══ Exercise data
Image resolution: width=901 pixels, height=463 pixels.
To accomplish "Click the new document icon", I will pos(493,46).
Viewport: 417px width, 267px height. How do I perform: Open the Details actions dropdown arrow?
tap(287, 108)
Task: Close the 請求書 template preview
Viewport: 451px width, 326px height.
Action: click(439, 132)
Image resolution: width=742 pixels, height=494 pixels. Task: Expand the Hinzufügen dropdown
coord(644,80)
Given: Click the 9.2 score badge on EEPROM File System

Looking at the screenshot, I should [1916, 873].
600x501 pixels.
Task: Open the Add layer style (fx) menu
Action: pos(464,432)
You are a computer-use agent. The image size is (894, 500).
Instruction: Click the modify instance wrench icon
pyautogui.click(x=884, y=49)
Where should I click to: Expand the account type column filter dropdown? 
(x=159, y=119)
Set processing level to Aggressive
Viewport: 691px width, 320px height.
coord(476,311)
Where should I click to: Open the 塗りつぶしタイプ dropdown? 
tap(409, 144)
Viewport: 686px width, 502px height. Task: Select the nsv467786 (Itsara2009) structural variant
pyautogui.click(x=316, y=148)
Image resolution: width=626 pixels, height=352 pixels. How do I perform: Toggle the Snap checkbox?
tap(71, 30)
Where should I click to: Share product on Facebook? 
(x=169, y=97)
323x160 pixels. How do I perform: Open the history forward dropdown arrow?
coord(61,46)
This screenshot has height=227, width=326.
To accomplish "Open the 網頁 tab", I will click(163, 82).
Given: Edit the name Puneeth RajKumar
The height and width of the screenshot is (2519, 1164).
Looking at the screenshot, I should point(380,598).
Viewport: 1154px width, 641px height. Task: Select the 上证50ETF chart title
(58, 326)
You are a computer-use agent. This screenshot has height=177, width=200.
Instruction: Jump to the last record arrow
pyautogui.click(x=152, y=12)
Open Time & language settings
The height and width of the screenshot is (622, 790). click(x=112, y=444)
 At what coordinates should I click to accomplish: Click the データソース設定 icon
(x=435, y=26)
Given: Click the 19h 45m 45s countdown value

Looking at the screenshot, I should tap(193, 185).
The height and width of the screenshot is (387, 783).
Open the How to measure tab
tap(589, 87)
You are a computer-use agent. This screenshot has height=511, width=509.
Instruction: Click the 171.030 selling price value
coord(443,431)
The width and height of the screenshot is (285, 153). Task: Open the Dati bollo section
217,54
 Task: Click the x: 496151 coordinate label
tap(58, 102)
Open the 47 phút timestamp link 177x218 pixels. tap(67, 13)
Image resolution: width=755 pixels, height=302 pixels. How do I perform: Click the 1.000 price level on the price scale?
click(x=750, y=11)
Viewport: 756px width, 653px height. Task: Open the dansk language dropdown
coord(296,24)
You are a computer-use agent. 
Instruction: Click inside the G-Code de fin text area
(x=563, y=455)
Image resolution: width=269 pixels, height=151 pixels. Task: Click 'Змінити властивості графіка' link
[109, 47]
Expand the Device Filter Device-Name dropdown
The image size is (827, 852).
════
• _What is expected_: Turn the entries above, from the line with "Where should I click to: Open" to the line with "coord(61,46)", into a Markdown table with the columns No. and Line, giving each line its own numbered row and leaving out blank lines.

• _Output below_:
| No. | Line |
|---|---|
| 1 | Where should I click to: Open the 塗りつぶしタイプ dropdown?  |
| 2 | tap(409, 144) |
| 3 | Viewport: 686px width, 502px height. Task: Select the nsv467786 (Itsara2009) structural variant |
| 4 | pyautogui.click(x=316, y=148) |
| 5 | Image resolution: width=626 pixels, height=352 pixels. How do I perform: Toggle the Snap checkbox? |
| 6 | tap(71, 30) |
| 7 | Where should I click to: Share product on Facebook?  |
| 8 | (x=169, y=97) |
| 9 | 323x160 pixels. How do I perform: Open the history forward dropdown arrow? |
| 10 | coord(61,46) |